先日の Wide awake hand surgery (WAHS)の実践編です。WAHSを効果的に実施するには局所麻酔の手技が欠かせません。Monthly Orthopaedicsに詳述されていたので記載します。
- 穿刺の痛みを小さくするために、26~27 G針を使用する
- 穿刺部位を少なくするために1か所から角度を変えて麻酔薬を注射する
- 広範に麻酔を効かせるためには、麻酔が効いた部位から新たな針を刺入する
解剖学的には末梢神経は近位から遠位に走行するので近位を麻酔すれば遠位もある程度は麻酔されます。また、指尖が最も鋭敏なので、この部分への直接麻酔は避けましょう。
皮膚表面が最も鋭敏で、皮下、筋膜、筋は鈍感です。このため、局所麻酔は皮膚表面の痛覚を消すことが目的と言っても過言ではありません。
手根管開放術では、まず皮膚直下に局所麻酔剤を注射します。
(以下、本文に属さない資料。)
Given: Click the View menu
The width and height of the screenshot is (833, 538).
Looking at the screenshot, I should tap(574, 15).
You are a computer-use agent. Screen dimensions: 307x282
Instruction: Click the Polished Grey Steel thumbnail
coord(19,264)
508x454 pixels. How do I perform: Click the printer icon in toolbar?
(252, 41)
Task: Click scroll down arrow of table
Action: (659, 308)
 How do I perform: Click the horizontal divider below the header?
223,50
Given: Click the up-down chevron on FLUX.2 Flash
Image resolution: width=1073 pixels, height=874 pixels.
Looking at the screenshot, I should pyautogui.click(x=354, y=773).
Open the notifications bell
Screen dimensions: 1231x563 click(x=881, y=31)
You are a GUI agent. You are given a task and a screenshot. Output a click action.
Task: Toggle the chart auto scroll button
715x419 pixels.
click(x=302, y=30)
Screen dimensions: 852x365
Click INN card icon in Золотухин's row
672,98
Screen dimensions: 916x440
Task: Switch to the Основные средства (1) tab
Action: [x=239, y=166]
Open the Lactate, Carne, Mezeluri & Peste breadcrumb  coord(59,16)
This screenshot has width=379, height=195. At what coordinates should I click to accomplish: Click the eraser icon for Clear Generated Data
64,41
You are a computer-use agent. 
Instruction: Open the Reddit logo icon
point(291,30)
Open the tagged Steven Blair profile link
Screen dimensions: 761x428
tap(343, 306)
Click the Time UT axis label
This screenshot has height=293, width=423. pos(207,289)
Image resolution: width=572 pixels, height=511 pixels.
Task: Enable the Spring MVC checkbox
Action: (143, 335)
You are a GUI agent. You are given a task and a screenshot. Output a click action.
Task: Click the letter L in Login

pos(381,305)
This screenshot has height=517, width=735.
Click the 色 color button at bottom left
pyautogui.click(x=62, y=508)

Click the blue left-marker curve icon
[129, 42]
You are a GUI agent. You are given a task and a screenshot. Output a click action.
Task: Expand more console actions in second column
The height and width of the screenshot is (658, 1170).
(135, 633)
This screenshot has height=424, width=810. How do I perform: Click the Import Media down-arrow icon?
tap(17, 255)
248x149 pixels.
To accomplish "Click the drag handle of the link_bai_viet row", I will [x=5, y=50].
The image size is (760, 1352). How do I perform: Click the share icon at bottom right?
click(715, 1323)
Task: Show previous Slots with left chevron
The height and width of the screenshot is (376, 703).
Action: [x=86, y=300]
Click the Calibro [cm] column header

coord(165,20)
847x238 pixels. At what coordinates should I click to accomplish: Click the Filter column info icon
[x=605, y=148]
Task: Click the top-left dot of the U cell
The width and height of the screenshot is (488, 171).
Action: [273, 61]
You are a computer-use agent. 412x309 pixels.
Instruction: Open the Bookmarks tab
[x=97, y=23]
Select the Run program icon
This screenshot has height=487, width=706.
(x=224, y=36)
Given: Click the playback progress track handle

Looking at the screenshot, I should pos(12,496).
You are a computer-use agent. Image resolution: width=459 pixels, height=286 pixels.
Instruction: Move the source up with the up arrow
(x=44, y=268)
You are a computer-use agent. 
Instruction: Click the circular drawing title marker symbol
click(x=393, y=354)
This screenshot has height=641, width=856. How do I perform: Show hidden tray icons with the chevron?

表面に麻酔が効いた後に皮下深部へ数mlの追加麻酔をします。
横手根靭帯を切離する前に手根管内に局麻剤を散布すると、横手根靭帯を切離する際の鈍痛を回避できます。
今まで漫然と局所麻酔を施行していましたが、上記のような解剖学的な知識を考えながら施行すると、より苦痛の少ない麻酔&手術が可能な気がしてきました。